Open luglilab opened 2 years ago

luglilab commented 2 years ago

Hi,

I'd like to use pyVIA with flow cytometry data, could you add a tutorial for this kind of data?

Do you have some suggestion about parameters to set?

Thanks you in advance.

Simone

ShobiStassen commented 2 years ago

hi Simone,

Thanks for your message. Have you seen this tutorial for a mass cytometry dataset, this would help you I think: https://pyvia.readthedocs.io/en/latest/mESC_timeseries.html. This tutorial uses the time-series information in addition to the surface marker expression, but you can just ignore the time-series input labels.

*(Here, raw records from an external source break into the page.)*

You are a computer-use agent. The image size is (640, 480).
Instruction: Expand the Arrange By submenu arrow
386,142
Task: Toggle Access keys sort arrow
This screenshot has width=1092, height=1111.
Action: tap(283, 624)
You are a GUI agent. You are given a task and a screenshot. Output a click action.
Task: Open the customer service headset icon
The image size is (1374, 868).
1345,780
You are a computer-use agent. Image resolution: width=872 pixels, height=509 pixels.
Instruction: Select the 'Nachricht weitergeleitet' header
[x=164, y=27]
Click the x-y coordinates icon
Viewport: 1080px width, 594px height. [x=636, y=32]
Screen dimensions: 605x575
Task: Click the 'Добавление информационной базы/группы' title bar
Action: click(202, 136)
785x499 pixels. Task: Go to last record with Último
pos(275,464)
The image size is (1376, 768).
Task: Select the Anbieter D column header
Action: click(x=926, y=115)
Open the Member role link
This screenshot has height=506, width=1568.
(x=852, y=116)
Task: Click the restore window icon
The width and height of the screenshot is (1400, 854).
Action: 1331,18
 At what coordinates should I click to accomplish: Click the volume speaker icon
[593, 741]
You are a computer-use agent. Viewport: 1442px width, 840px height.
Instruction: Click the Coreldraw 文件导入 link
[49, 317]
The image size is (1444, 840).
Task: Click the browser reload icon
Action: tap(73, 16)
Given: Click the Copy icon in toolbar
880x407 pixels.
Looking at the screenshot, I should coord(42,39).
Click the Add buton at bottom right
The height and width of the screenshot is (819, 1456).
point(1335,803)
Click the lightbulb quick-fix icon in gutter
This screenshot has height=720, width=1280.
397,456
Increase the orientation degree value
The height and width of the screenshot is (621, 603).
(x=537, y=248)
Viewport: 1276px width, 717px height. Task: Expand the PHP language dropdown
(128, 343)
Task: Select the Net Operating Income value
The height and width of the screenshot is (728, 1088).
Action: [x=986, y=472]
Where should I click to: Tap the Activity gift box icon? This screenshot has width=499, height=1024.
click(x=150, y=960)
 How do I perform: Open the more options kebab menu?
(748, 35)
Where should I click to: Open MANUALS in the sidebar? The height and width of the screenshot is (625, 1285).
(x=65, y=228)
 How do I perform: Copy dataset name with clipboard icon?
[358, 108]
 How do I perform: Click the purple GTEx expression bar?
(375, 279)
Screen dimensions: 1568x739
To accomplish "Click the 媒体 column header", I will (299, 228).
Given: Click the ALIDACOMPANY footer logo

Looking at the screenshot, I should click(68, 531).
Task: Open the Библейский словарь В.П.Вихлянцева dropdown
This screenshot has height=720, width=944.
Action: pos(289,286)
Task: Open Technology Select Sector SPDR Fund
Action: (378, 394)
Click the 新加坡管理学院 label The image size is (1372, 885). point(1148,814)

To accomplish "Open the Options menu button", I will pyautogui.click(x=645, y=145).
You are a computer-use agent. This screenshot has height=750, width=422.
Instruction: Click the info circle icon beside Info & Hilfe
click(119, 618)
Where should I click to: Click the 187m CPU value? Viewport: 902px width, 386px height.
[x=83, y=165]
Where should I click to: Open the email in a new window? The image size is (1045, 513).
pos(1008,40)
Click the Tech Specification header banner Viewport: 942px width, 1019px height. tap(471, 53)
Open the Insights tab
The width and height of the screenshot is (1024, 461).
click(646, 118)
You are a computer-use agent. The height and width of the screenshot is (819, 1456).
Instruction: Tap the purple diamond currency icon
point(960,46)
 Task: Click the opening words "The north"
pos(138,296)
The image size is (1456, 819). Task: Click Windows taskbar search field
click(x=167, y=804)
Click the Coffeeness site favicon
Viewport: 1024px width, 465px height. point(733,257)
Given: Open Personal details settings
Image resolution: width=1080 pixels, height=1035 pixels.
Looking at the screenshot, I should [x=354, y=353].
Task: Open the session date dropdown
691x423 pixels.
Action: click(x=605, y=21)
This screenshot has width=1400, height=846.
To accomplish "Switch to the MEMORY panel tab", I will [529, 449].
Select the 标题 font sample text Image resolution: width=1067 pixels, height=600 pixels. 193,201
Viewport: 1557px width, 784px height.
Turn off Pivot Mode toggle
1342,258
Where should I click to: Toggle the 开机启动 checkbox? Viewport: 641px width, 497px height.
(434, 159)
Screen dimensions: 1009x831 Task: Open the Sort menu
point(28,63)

Can I ask what the dimensions of your data are (before PCA etc), (n_cells x n_markers)? Depending on the dimensionality you may or may not opt for PCA (of e.g. top 30 pcs) before running Via. If you have a fairly concise set of meaningful proteins/surface markers then you might be better of avoiding PCA. Typically knn of around 20-30 is good for most datasets unless you have very low cell count. If you have a look at the tutorials for other types of data, you can probably use them as a starting point for parameters and then tune depending on the outcome. I have been meaning to make a Parameter Tuning Tutorial too, it's on my ToDo :) The parameters which have most impact are

ShobiStassen commented 2 years ago

@luglilab Just wanted to ask if you were able to use the Readthedocs tutorial? Cheers, Shobi

sinnamone commented 2 years ago

Dear @ShobiStassen ,

I'm taking a look to your tutorial linked in the above message ignoring the time series.

Before the PCA the dimensions of matrix is usually [row from 10.000 to 1 milion] X [columns < 30 ].

As you suggest I switch from PARC to pyVIA and here https://github.com/luglilab/Cytophenograph/blob/master/PhenoFunctions_v5.py if you could take a look the method "runvia" where I put the executions and the parameters. KNN and Resolution should set by user while others are fixed.

Now I'm doing some test with different dataset of high dimensional cytometry (small - medium - big) to understand if the tuning of parameters could improve the results.